* **Request**:
Reproduce the material from the line containing "Where should I" through the end, keeping the requests unchanged, and multiply every coordinate in the answers by 2.45, rounding to the nearest whole number with halves rounded up. Give only those lines.

● ● ● ●

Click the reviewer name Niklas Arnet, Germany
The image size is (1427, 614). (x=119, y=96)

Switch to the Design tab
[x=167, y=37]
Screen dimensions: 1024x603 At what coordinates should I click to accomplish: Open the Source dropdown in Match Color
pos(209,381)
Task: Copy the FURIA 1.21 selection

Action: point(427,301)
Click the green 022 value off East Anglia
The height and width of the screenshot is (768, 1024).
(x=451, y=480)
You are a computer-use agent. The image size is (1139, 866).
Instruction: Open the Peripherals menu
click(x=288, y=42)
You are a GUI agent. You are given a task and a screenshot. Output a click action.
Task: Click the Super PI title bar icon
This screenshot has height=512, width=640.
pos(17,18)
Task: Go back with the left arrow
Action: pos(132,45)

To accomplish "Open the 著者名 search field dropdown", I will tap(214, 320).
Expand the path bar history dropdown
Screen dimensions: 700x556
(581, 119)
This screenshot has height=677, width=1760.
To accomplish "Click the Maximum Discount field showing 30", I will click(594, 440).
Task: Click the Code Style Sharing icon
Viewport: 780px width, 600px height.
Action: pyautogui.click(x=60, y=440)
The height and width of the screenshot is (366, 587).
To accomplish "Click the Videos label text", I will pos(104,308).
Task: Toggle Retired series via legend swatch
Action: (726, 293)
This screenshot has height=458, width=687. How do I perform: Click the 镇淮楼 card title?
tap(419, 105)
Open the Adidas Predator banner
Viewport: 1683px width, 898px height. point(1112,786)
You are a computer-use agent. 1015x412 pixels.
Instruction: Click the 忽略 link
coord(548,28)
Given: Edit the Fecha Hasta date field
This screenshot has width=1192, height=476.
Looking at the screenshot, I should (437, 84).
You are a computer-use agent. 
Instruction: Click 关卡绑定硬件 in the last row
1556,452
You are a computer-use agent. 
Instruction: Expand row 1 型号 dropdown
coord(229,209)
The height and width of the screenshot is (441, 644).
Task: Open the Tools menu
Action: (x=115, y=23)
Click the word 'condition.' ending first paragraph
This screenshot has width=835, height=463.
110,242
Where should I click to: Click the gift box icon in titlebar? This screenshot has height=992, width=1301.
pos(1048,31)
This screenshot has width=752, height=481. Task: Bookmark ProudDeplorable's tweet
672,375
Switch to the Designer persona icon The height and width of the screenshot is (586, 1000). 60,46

● ● ● ●

* **Response**:
Where should I click to: Click the gift box icon in titlebar? This screenshot has height=992, width=1301.
pos(2568,76)
This screenshot has width=752, height=481. Task: Bookmark ProudDeplorable's tweet
1646,919
Switch to the Designer persona icon The height and width of the screenshot is (586, 1000). 147,113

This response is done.